### Extract provided
((

Skip to content

sebudev/runpod-paddleocr

Folders and files

NameName
Last commit message
Last commit date

Latest commit

 

History

20 Commits
 
 
 
 
 
 
 
 
 
 
 
 
 
 
 
 
 
 
 
 

Repository files navigation

RunPod PaddleOCR-VL Serverless Worker

Runpod PaddleOCR License

PaddleOCR-VL-1.6 (0.9B) serverless worker for RunPod. Supports document parsing: OCR, table recognition, formula recognition, chart recognition, text spotting, and seal recognition.

Project Structure

runpod-paddleocr/
├── .runpod/
│   ├── hub.json            # RunPod Hub metadata & config
│   └── tests.json          # Hub test cases
├── Dockerfile              # Docker build instructions (CUDA 12.6)
├── requirements.txt        # Python dependencies
├── .dockerignore           # Build exclusions
├── handler.py              # RunPod serverless handler
├── test_input.json         # Local testing fixture
├── README.md               # This file
└── docs/
    └── PADDLEOCR_SERVERLESS_PLAN.md  # Architecture & design plan

Quick Start

Prerequisites

  • Docker
  • Docker Hub account (or any container registry)
  • RunPod account
  • NVIDIA GPU (16GB+ VRAM recommended, 24GB+ for large documents)

Build & Deploy

# Build image
docker build --platform linux/amd64 -t yourdockerhub/runpod-paddleocr:v1 .

))

### Data extract
((

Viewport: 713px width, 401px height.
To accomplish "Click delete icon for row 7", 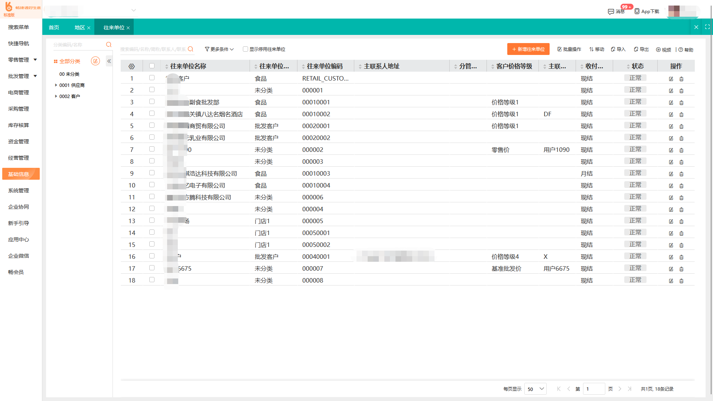I will (x=682, y=150).

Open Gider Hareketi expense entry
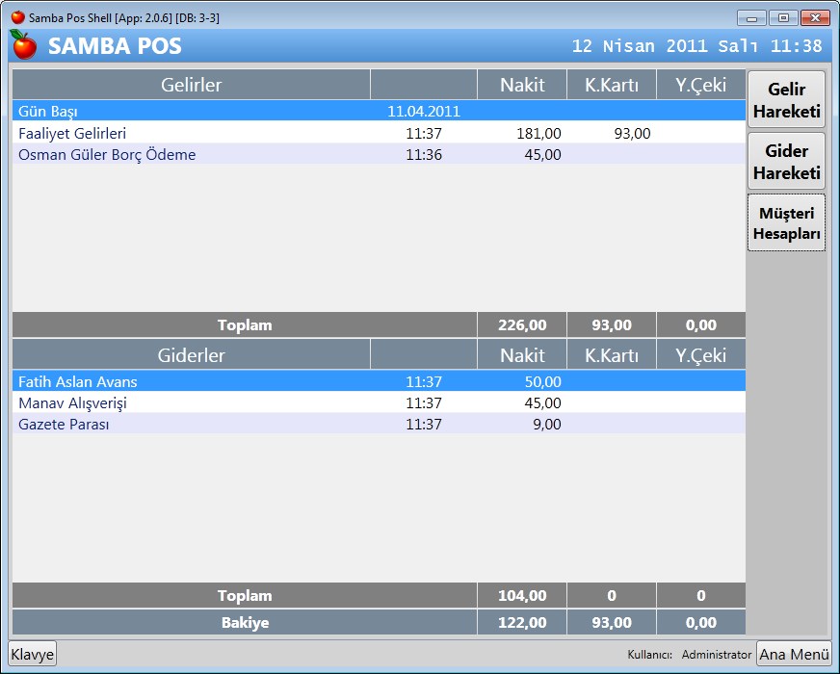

))

### Stated task
In the RunPod PaddleOCR README above, explain why the GPU prerequisite gives a second, higher VRAM figure in addition to the 16GB+ recommendation.

### Answer to the task
The README recommends an NVIDIA GPU with 16GB+ of VRAM in general. It gives the higher 24GB+ figure specifically for processing large documents.